L'appel, étant la continuation de procédures engagées avant l'entrée en vigueur de la Loi sur le Tribunal canadien du commerce extérieur S.C., 1988, ch. 56, (la nouvelle Loi), est mené à terme par le Tribunal canadien du commerce extérieur en vertu de l'article 60 de la nouvelle Loi.

Les parties demandent au Tribunal de trancher la question suivante : l'appelant rencontre-il tous les critères énoncés au numéro tarifaire 70320-1?

Pour être classifiée sous ce numéro tarifaire, la Volkswagen Scirocco doit :

a) avoir été importée par un ancien résident du Canada qui revient résider au pays après une absence d'au moins une année;

b) avoir été acquise par lui;

c) avoir été acquise par lui pour son usage personnel ou domestique;

d) lui avoir effectivement appartenue à l'étranger;

e) et avoir été en sa possession et à son usage pendant au moins six mois avant son retour au Canada.

À l'audience, la représentante de l'intimé a reconnu que l'appelant rencontrait tous les critères du numéro tarifaire 70320-1, à l'exception de la disposition sur la possession et l'usage de l'automobile pendant au moins six mois.

L'appelant a offert au Tribunal son témoignage.

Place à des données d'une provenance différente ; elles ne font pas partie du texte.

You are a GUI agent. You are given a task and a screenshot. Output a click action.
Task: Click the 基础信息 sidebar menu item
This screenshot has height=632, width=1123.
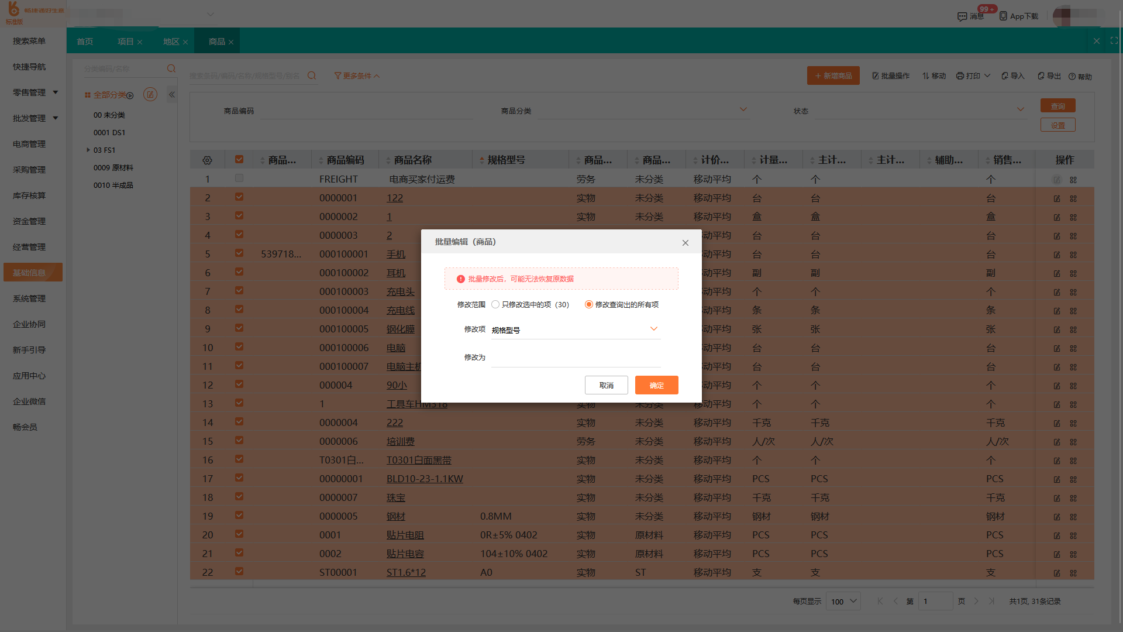(31, 272)
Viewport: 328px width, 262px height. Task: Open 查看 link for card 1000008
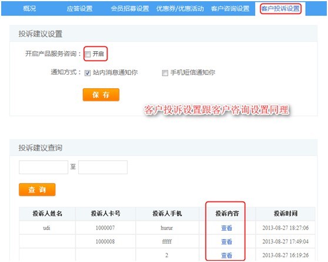[x=227, y=241]
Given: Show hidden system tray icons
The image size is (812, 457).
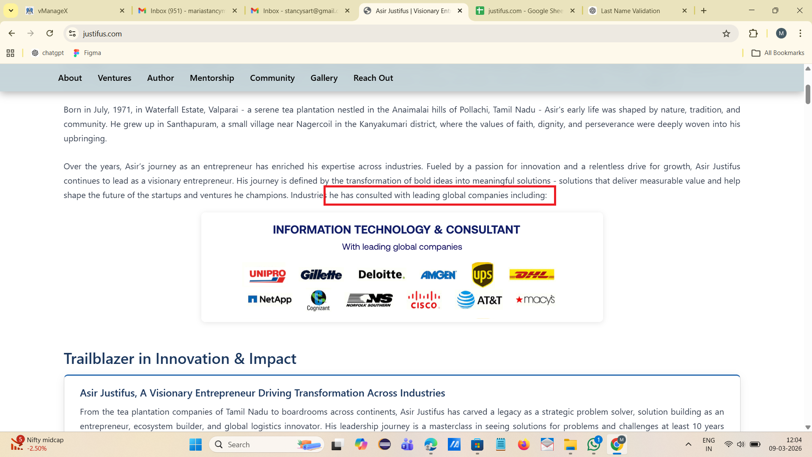Looking at the screenshot, I should pos(689,444).
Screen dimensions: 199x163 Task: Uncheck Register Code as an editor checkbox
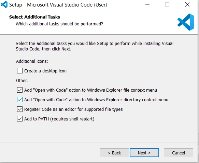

Ancien résident canadien, il travaille en Arabie Saoudite pour le compte de Bell Canada International Inc. de mai 1984 à la fin de novembre 1986. Durant son séjour à l'étranger, il fait l'acquisition en Europe d'une Volkswagen Scirocco 1987, neuve. Le paiement final est effectué le 9 mai 1986 et l'appelant prend possession de l'automobile à Osnabruck en Allemagne fédérale le 12 mai 1986.

Ayant acheté l'automobile avec l'intention de l'utiliser éventuellement en Amérique du Nord, l'appelant, par l'entremise du TASP (Tourist Automobile Shipping Programme for North America), fait faire les modifications techniques nécessaires à sa Volkswagen pour que celle-ci rencontre les exigences canadiennes.

L'appelant utilise sa voiture pour visiter l'Allemagne, la Hollande et la Belgique entre les 12 et 21 mai 1986, date à laquelle il laisse son automobile à Amsterdam pour entreposage.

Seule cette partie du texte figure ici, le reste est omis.